1. Sebelum tes lisan di
lakasanakan seyogyanya tester sudah melakukan inventarisasi sebagai jenis soal
yang akan di ajukan kepada testee dalam tes lisan tersebut, sehingga tes lissan
dapat di harapkan memiliki validitas yang tinggi, baik dari segi isi maupun
kontruksinya.
2. Setiap butir soal yang telah di
tetapkan untuk di ajukan dalam tes lisan itu, juga harus disiapkan sekaligus
pedoman atau ancar-ancar jawaban betulnya. Karena para tester atau evaluator
berasal dari latar belakang kailmuan yang berbeda-beda dengan berbagai nilai
dan pandangan dasar yang berbeda pula[5]. Hal
ini di maksudkan agar tester disamping mempunyai kriteria yang pasti dalam
memberikan skor atau nilai kepada testee atas jawaban yang mereka berikan dalam
tes lisan tersebut, juga tidak akan terpukau atau terkecoh dengan jawaban
panjang lebar atau berbelit-belit yang diberikan oleh testee, yang menurut
testee merupakan jawaban betul dan tepat, padahal menurut kriteria yang di
tentukan sesungguhnya sudah menyimpang atau tidak ada hubunganya dengan soal
yang di ajukan kepada testee.
3. Jangan sekali-kali menentukan
skor atau nilai hasil tes lisan setelah seluruh testee menjalani tes lisan.
Skor atau nilai hasil tes lisan harus sudah dapat di tentukan di saat
masing-masing testee selesai dites. Hal ini di maksudkan agar bemberian skor
atau nilai hasil tes lisan yang diberikan kepada testee itu tidak di pengaruhi
oleh jawaban yang diberikan oleh testee yang lain.
4. Tes hasil belajar yang di
laksanakan secara lisan hendaknya jangan sampai menyimpang atau berubah arah
dari evaluasi menjadi diskusi. Tester harus senantiasa menyadari bahwa testee
yang ada di hadapanya adalah testee yang sedang “diukur” dan “dinilai” prestasi
belajarnya setelah nereka menempuh proses pembelajaran dalam jangka waktu tertentu.
Dengan demikian apabila terjadi bahwa jawaban yang diberikan oleh testee yang
sekalipun menyimpang dari kriteria yang telah di tentukan, namun sebenarnya
tidak dapat disalahkan atau tidak sepenuhnya salah, cukup di berikan skor atau
nilai dan tidak perlu disangkal atau diperdebatkan, yang dapat mengakibatkan
kegiatan evaluasi berubah menjadi kegiatan diskusi.
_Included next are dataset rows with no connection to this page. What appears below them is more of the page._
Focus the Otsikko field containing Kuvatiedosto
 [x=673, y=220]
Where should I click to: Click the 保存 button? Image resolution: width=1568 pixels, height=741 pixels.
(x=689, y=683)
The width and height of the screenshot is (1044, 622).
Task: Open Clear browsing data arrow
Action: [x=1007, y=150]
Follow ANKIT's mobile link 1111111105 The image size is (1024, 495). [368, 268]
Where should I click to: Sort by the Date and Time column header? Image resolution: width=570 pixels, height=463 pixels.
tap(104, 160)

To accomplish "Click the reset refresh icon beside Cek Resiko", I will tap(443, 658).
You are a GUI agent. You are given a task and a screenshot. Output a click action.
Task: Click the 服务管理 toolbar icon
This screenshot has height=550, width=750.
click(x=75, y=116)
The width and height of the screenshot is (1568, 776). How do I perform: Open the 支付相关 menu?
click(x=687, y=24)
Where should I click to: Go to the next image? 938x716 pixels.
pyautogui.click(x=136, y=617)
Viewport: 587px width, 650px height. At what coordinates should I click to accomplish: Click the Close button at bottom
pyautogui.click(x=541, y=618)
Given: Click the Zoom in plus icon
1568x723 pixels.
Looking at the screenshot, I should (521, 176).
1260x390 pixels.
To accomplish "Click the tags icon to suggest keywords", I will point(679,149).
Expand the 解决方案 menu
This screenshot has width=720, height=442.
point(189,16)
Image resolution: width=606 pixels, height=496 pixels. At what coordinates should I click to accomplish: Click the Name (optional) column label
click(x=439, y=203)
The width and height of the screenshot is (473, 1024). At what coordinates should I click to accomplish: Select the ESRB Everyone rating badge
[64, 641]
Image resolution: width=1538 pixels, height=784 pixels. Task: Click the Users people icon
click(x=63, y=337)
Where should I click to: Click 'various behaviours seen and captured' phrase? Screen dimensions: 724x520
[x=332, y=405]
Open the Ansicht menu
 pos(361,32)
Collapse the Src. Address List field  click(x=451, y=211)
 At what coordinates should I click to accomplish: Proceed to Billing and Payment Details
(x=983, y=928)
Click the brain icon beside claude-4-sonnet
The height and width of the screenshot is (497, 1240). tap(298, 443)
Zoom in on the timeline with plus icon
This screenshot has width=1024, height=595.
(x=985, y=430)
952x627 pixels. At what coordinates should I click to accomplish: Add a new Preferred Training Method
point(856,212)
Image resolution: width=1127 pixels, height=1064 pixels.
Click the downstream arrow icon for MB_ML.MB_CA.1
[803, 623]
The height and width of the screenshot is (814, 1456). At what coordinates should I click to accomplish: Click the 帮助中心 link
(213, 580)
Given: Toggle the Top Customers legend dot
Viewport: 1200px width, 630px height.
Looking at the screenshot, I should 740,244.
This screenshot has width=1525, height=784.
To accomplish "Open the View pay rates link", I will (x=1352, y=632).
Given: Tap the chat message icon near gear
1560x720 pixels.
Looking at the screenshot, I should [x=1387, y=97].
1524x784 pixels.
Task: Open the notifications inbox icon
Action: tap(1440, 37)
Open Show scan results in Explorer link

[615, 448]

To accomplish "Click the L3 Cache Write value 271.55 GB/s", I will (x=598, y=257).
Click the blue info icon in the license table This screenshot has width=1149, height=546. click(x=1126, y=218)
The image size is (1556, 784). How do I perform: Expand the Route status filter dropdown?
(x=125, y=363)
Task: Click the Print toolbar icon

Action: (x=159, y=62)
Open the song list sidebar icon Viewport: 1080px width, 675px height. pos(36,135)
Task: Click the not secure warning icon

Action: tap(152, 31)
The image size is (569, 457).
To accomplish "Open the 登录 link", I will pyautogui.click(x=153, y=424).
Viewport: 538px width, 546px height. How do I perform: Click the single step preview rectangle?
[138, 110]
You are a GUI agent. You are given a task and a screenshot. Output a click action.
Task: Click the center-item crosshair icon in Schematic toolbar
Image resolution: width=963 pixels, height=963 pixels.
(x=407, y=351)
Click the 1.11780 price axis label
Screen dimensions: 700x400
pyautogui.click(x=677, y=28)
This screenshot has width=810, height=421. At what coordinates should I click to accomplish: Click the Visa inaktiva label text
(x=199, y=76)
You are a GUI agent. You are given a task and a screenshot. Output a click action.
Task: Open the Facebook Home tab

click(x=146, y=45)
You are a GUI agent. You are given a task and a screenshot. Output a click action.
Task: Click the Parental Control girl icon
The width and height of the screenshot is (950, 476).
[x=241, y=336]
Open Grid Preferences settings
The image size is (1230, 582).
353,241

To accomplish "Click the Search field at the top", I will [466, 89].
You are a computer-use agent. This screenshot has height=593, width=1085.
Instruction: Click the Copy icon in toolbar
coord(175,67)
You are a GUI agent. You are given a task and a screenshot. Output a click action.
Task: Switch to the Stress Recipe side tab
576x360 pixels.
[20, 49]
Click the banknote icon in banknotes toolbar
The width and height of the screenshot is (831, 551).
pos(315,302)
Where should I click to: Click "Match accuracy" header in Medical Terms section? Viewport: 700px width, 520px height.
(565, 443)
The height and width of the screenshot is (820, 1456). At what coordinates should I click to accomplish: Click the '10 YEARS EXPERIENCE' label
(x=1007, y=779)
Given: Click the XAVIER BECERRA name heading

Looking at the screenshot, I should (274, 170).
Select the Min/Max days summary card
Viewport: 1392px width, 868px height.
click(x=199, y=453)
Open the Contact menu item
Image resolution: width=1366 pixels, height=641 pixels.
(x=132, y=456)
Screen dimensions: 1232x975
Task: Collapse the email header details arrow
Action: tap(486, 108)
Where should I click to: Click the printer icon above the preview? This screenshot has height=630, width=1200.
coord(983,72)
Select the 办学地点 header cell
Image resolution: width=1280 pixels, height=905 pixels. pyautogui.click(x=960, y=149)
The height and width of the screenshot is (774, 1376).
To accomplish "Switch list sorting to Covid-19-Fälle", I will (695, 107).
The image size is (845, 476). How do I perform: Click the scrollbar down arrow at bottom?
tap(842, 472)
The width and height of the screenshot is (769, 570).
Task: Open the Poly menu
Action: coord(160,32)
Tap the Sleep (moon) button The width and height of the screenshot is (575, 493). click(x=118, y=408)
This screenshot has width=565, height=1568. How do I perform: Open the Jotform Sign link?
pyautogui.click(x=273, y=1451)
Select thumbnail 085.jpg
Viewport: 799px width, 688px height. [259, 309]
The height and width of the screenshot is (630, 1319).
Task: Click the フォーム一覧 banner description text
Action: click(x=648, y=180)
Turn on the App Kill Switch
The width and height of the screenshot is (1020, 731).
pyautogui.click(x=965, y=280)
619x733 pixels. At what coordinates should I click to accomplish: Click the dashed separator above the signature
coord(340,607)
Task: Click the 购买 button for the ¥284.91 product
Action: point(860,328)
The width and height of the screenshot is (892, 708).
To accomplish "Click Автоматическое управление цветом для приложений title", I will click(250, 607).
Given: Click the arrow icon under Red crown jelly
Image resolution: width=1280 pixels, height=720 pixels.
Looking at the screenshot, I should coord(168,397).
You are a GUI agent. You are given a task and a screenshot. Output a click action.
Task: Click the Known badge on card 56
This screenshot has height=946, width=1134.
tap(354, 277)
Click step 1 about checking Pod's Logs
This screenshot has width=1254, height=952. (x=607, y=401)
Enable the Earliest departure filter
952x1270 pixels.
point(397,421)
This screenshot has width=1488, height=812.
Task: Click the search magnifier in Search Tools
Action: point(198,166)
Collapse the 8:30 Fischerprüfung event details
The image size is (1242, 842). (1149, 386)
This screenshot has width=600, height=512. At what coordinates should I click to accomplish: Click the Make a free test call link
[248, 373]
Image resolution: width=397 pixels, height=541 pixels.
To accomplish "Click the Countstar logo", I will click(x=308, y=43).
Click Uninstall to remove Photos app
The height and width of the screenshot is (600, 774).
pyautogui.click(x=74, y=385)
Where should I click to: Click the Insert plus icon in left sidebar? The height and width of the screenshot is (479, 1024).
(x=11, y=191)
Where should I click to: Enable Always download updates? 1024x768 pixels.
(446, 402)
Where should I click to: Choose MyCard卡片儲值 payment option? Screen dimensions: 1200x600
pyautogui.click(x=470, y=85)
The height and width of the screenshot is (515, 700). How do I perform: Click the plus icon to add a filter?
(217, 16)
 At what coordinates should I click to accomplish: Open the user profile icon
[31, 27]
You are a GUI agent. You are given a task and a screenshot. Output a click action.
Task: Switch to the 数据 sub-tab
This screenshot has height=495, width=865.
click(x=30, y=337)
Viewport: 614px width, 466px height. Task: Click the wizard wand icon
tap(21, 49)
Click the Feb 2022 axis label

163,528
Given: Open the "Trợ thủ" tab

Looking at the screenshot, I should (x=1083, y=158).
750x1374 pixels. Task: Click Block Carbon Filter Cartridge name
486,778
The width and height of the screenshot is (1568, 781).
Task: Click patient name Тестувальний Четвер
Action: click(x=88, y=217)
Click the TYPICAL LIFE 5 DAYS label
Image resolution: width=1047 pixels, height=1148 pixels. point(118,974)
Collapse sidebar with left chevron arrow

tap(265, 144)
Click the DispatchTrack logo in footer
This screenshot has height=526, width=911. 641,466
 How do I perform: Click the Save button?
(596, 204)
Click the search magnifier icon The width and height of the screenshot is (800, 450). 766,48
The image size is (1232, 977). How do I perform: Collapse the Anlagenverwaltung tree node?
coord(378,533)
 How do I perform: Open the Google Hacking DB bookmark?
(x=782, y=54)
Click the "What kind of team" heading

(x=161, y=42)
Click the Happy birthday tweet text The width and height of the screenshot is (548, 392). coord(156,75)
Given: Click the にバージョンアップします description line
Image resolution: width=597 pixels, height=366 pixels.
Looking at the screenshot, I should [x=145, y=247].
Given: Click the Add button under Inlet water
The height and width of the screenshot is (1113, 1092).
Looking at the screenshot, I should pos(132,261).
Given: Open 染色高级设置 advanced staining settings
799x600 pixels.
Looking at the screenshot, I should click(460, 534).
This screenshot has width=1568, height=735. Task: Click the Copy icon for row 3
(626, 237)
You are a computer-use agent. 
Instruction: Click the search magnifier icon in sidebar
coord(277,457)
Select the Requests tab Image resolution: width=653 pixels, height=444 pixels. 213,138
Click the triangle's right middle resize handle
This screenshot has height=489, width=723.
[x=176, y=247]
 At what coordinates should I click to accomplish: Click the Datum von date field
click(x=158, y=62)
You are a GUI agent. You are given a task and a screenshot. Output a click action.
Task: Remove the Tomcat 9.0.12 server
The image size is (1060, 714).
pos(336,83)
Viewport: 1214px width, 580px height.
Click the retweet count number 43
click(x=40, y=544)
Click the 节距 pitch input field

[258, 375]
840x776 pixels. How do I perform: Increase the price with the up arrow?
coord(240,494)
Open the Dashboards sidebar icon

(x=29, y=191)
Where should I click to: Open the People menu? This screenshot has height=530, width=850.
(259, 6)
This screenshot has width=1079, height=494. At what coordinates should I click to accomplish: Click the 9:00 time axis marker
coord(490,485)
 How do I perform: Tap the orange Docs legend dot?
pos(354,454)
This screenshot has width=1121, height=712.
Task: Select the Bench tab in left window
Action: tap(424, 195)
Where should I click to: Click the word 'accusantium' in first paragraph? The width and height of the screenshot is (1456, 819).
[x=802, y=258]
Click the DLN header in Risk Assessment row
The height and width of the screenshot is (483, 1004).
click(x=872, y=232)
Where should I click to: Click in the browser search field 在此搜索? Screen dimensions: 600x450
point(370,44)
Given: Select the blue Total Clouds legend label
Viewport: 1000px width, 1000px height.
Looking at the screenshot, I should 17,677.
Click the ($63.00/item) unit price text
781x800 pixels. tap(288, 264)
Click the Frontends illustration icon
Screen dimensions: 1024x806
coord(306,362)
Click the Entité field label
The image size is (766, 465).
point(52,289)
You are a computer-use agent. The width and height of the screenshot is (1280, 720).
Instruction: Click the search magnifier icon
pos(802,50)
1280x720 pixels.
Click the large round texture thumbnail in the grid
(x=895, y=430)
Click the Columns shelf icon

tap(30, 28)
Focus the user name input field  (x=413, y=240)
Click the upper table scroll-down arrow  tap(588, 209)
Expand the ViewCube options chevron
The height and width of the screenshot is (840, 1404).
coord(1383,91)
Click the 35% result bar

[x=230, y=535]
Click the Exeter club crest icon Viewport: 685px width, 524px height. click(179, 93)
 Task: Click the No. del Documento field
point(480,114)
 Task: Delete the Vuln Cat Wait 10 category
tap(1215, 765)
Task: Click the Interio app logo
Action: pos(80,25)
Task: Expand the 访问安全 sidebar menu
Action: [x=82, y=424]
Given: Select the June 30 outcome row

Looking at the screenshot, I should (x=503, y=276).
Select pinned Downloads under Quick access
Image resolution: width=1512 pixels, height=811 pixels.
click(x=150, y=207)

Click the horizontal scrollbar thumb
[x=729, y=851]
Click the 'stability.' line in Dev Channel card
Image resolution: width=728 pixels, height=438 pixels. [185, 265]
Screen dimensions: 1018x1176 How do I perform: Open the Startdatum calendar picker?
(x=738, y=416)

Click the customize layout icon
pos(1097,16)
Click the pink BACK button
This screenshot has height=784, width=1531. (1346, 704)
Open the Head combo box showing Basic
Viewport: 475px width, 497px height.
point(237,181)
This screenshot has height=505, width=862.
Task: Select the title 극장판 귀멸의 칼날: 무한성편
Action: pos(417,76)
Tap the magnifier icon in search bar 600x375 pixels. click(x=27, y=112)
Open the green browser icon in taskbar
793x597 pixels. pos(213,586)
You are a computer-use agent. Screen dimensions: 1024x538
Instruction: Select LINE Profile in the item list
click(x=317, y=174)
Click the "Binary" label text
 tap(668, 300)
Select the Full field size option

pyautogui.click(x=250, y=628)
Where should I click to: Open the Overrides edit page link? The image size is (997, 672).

5. Dalam rangka menegakkan prinsip
objektivitas dan prinsip keadilan, dalam tes yang di laksanakan secra lisan
itu, tester hendaknya jangan sekali-kali “memberikan angina segar” atau
“memancing-mancing” dengan kata-kata, kalimat-kalimat, atau kode tertentuyang
sifatnya menolong testee tertentu alasan “kasihan” karena tester menaruh “rasa
simpati” kepada testee yang di hadapinya itu. Menguji pada hakekatnya adalah
“mengukur” dan bukan “membimbing” testee.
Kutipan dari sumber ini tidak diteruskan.